- [EXERCISE DIRECTIONS] Among the entries that follow, find the lines containing the string "input" and copy them.

- [GIVEN ENTRIES]
....................
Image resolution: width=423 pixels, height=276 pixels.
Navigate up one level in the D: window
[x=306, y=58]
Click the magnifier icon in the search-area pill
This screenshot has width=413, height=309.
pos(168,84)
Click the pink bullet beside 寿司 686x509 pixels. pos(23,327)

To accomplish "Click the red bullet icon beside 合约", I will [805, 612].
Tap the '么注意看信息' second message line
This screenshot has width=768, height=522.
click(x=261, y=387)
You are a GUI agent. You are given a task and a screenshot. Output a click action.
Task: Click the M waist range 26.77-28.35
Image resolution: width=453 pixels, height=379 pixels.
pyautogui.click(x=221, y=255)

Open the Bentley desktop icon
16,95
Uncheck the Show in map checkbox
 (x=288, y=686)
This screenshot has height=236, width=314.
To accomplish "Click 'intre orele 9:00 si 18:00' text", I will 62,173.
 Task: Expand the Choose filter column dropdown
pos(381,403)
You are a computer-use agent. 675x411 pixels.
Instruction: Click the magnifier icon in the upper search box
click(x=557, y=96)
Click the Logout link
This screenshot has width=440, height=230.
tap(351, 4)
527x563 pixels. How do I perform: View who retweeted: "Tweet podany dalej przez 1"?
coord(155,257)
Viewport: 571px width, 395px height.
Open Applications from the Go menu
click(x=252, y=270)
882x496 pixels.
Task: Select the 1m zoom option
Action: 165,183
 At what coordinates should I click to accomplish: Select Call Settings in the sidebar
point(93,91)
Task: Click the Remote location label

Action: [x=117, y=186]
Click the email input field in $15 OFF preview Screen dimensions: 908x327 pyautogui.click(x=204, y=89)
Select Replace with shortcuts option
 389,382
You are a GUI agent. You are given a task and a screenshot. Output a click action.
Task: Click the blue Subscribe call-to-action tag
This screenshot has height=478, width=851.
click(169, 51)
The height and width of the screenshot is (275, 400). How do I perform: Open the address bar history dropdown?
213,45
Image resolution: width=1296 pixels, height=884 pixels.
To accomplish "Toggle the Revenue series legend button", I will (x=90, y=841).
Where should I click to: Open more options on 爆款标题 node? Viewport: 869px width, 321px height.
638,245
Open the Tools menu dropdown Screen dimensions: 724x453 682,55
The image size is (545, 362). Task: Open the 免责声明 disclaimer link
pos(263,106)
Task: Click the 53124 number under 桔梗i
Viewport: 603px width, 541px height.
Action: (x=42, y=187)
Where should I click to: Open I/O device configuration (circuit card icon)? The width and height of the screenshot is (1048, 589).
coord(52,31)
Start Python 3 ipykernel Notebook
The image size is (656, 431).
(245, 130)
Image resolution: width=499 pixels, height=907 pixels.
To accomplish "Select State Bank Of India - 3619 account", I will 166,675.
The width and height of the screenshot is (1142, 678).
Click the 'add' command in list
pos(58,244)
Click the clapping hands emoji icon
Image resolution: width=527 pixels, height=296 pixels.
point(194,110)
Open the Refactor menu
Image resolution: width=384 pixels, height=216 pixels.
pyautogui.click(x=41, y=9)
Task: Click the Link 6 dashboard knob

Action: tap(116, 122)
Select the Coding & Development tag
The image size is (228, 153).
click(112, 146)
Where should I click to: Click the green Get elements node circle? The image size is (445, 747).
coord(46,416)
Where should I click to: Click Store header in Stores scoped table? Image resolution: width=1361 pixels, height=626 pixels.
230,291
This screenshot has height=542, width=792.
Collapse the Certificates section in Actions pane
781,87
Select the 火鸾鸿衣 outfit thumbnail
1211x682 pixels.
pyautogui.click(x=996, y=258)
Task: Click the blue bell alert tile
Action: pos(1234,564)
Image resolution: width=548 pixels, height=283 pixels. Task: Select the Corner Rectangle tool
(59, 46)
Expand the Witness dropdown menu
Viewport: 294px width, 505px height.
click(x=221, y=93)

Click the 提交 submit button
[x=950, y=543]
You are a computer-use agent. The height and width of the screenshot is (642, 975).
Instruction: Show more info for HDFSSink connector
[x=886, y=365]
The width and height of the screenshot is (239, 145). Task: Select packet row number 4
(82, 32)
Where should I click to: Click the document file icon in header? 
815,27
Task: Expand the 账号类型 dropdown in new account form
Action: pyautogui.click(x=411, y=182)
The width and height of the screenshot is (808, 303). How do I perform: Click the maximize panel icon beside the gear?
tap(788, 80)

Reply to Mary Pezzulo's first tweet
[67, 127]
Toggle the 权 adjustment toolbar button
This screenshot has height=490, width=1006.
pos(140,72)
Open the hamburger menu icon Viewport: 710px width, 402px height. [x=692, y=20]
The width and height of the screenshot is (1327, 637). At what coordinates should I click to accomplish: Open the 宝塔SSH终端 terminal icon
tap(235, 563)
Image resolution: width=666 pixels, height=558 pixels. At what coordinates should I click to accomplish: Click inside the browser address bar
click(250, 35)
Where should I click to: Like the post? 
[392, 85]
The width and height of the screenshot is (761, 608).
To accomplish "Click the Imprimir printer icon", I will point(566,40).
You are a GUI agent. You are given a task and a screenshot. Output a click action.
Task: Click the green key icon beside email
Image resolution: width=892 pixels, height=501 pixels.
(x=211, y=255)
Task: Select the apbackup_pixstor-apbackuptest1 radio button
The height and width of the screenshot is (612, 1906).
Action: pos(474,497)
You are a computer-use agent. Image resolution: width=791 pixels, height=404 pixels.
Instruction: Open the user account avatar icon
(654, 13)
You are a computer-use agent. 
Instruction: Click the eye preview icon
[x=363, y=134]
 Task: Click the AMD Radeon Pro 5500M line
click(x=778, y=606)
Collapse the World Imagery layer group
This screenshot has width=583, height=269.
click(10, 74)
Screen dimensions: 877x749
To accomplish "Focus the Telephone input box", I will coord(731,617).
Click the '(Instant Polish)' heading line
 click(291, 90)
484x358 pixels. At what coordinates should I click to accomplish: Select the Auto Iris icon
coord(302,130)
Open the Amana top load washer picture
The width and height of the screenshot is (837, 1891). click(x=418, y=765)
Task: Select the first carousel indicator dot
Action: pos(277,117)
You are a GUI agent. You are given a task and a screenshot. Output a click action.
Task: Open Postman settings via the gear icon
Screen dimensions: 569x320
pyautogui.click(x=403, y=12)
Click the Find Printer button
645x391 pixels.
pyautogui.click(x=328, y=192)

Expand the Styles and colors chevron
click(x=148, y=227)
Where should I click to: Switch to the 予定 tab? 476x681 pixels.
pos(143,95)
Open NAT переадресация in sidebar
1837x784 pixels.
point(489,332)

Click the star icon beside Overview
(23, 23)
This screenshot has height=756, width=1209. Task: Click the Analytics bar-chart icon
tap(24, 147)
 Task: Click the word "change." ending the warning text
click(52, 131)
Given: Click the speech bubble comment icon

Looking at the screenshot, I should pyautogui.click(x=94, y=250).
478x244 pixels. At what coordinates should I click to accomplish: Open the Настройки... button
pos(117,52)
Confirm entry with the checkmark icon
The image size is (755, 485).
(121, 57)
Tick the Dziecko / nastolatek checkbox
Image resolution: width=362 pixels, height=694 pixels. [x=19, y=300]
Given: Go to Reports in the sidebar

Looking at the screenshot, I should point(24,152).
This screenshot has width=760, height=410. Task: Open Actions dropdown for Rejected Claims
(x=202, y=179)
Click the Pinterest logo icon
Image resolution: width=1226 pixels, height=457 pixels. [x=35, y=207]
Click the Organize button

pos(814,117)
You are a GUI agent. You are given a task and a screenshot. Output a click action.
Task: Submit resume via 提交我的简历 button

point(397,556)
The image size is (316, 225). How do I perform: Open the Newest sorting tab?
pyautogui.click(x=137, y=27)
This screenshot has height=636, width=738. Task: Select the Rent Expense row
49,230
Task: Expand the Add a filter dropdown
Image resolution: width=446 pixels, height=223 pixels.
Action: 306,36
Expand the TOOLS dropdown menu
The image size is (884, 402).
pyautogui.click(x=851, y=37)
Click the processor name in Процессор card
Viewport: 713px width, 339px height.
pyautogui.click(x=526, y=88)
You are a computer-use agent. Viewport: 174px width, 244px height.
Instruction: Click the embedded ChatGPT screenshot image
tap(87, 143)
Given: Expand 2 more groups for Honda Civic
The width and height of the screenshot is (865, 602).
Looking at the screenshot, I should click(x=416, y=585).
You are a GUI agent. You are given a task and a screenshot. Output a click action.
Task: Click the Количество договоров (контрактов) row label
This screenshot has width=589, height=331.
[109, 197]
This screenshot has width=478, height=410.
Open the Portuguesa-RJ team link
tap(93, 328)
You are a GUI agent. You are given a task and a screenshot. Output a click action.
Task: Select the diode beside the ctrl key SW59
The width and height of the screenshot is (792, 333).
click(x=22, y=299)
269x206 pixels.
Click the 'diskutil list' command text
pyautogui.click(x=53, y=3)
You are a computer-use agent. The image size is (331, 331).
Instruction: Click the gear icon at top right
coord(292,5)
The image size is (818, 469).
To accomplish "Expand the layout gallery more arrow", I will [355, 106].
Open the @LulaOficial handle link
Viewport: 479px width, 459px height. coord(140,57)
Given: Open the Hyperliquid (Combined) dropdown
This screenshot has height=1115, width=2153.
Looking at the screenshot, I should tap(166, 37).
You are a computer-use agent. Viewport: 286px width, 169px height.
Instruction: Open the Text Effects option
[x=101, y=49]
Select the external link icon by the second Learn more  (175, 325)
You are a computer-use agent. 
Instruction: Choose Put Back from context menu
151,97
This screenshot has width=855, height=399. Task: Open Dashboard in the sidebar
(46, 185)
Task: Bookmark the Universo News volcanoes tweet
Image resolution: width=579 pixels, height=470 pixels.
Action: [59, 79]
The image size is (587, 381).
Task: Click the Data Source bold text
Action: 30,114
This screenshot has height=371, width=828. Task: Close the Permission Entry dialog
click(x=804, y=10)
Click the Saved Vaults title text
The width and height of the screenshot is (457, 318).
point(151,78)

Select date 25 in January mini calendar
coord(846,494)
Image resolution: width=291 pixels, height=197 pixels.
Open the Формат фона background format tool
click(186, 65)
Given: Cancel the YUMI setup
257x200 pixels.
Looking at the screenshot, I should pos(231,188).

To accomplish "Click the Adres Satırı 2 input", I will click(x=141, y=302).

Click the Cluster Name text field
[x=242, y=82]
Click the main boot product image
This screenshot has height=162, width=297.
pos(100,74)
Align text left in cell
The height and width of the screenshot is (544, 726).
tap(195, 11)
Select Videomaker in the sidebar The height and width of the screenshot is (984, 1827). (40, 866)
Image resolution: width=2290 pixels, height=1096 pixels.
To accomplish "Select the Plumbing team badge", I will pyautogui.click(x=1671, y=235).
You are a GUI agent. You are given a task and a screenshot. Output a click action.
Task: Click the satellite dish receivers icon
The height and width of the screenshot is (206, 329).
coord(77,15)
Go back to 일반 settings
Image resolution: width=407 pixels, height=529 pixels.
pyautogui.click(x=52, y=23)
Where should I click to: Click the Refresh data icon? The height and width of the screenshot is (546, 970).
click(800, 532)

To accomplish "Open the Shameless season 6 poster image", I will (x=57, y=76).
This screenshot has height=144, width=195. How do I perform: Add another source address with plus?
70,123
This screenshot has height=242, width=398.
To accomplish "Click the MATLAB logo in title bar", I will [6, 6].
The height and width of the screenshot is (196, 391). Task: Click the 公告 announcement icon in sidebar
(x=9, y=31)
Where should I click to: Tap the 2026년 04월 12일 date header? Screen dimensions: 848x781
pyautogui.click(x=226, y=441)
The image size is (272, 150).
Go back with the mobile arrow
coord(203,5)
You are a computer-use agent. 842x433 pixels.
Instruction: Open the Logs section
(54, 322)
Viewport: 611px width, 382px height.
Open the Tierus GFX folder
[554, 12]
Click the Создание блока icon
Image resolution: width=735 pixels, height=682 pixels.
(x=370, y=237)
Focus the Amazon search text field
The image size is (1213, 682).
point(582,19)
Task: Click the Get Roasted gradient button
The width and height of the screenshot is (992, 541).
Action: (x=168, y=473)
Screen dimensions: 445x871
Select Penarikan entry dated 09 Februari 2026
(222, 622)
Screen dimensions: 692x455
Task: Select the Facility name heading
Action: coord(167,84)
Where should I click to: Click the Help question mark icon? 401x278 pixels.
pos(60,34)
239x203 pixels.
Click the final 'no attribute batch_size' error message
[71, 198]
....................
- [ANSWER SECTION]
Click the email input field in $15 OFF preview Screen dimensions: 908x327 pyautogui.click(x=204, y=89)
To accomplish "Focus the Telephone input box", I will coord(731,617).
To accomplish "Click the Adres Satırı 2 input", I will click(x=141, y=302).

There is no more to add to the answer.